(Items from a data source)
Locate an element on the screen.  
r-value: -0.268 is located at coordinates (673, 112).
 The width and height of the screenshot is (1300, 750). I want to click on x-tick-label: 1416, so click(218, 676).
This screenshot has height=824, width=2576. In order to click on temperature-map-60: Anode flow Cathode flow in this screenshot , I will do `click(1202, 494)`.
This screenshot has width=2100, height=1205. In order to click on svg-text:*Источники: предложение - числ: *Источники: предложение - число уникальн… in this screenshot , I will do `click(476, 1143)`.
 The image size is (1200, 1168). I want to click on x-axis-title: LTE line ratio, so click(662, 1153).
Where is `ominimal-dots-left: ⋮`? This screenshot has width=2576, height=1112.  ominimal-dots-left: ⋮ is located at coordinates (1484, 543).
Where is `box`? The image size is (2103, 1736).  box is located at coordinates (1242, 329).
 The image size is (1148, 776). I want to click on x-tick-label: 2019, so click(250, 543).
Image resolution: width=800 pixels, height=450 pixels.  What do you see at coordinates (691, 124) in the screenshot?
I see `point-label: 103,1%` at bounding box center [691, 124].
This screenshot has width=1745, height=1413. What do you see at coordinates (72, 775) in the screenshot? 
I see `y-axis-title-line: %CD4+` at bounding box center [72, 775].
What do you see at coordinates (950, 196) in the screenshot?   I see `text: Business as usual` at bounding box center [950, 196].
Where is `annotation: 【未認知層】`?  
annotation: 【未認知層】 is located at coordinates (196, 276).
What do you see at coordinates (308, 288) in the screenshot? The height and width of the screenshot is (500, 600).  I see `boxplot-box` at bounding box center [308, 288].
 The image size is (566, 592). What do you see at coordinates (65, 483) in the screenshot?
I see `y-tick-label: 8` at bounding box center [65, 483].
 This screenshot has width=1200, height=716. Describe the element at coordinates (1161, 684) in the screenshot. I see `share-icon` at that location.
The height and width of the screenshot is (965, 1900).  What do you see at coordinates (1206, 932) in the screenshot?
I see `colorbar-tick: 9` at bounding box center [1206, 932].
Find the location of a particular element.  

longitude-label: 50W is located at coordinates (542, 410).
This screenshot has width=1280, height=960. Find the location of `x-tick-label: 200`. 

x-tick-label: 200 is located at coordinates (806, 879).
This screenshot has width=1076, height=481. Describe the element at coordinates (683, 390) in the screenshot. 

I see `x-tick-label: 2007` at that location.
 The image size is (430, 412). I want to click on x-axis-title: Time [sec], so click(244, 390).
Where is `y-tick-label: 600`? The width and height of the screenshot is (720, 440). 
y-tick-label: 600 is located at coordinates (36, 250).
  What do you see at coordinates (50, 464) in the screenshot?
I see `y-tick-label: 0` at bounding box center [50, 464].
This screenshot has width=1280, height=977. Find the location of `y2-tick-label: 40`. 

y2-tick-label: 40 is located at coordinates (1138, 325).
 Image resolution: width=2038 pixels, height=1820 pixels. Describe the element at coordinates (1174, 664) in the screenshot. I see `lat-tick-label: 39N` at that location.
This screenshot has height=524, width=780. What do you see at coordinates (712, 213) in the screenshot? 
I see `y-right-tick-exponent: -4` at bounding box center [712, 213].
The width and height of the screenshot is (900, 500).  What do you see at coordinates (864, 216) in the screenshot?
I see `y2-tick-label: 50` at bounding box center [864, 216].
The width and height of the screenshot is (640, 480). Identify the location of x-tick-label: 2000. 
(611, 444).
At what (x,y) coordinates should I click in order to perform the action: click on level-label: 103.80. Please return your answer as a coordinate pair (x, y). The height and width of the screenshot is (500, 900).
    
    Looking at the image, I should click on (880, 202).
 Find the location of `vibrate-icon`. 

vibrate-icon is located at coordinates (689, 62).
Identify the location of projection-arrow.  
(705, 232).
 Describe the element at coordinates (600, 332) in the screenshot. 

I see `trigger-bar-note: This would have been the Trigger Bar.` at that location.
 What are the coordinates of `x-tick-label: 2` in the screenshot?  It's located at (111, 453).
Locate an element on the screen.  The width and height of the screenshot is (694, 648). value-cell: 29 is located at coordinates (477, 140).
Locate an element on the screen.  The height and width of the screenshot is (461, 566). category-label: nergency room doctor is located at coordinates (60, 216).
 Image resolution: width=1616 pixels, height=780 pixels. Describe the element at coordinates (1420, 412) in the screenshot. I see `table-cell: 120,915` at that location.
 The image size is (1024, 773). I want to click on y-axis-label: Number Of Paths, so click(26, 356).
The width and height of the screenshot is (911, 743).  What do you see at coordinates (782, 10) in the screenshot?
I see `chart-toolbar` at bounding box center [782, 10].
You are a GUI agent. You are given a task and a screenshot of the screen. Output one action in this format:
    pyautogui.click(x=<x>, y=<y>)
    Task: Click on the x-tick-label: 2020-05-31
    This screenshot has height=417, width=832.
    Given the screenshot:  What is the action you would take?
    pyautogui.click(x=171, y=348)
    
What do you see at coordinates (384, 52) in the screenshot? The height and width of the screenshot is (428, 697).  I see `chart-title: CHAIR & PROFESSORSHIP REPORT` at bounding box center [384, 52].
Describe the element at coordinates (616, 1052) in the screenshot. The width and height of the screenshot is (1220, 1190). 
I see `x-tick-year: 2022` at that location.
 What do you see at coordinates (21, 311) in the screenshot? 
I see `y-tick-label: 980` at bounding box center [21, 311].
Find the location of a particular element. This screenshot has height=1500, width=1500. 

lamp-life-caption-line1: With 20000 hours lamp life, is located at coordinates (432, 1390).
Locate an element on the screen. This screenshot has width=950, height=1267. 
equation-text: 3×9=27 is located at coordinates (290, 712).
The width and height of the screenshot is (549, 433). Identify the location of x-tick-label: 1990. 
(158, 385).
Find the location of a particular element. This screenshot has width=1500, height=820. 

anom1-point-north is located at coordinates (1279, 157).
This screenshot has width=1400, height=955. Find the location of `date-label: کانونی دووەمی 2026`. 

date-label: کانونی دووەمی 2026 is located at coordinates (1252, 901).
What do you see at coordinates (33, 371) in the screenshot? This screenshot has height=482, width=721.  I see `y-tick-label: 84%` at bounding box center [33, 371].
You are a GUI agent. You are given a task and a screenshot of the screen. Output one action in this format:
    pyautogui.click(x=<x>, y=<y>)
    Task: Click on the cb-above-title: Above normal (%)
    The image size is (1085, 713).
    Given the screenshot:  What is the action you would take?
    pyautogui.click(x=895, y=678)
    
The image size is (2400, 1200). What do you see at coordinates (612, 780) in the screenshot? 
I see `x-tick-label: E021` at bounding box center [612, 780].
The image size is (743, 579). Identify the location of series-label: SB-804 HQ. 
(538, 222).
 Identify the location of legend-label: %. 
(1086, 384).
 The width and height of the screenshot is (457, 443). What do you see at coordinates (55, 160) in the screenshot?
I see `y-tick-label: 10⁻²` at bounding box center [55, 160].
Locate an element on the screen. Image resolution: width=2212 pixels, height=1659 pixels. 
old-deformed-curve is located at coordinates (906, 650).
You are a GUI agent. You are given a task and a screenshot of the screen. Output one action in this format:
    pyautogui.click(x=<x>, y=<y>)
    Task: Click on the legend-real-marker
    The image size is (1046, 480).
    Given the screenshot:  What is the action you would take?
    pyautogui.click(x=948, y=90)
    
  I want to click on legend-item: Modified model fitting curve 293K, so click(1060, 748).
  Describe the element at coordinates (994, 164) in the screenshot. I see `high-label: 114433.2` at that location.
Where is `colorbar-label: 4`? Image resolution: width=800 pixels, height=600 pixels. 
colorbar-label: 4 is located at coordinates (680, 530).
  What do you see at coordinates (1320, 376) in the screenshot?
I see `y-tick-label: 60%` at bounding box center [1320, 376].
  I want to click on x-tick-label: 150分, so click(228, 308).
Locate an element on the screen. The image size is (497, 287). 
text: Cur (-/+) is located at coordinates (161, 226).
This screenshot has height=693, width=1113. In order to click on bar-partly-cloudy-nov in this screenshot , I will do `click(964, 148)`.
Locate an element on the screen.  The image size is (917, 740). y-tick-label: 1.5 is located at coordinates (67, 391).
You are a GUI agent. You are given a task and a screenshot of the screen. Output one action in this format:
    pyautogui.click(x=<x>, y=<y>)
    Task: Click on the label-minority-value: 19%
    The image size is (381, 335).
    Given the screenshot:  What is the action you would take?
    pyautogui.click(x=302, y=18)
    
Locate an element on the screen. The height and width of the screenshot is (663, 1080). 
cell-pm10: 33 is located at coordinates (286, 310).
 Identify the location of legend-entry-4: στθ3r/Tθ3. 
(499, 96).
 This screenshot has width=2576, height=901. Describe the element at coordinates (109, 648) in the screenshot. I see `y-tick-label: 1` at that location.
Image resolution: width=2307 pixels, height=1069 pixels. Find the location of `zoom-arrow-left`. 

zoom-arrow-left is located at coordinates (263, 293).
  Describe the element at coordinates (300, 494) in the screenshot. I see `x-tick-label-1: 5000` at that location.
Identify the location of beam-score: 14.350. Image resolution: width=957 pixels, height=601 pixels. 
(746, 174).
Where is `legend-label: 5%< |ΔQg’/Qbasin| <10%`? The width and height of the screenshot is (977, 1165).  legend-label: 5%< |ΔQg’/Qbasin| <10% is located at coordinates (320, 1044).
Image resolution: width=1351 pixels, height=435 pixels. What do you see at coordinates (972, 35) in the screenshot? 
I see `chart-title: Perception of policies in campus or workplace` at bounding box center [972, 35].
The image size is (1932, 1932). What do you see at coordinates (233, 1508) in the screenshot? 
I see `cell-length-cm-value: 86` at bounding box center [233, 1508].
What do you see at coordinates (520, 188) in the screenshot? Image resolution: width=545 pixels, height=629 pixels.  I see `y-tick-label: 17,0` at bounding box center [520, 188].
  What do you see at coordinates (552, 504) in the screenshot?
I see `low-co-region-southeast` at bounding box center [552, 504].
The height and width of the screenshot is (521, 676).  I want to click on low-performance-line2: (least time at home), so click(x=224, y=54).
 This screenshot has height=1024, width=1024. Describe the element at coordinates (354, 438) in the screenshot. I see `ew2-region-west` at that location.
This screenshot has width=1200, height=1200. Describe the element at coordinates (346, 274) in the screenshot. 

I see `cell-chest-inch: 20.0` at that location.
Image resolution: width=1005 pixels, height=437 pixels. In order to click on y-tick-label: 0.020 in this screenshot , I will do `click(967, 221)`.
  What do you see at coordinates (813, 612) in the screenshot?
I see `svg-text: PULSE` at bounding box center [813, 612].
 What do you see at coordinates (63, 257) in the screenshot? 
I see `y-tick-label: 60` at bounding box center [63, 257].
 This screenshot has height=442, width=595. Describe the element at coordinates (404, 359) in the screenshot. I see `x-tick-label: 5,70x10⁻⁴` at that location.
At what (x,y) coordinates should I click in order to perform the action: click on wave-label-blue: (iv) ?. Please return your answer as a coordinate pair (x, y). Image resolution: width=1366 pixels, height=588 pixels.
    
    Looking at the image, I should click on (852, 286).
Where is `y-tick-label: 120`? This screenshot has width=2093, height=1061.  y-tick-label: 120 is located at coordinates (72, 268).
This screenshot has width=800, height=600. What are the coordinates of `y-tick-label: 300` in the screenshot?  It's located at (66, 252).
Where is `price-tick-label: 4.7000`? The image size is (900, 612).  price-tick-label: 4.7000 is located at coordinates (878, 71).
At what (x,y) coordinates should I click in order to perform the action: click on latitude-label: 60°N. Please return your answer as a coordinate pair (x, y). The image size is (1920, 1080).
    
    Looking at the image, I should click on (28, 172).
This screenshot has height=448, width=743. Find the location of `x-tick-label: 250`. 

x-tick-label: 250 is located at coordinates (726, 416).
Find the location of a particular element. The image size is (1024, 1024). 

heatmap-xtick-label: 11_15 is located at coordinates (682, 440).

- [Directive]:
Can you repeat the lines from the line with "This screenshot has height=693, width=1113." up to and including the line with "coordinates (67, 391).", swapping "bar-partly-cloudy-nov" for "bar-partly-cloudy-dec" and changing nothing else?

- [Solution]:
This screenshot has height=693, width=1113. In order to click on bar-partly-cloudy-dec in this screenshot , I will do `click(964, 148)`.
Locate an element on the screen.  The image size is (917, 740). y-tick-label: 1.5 is located at coordinates (67, 391).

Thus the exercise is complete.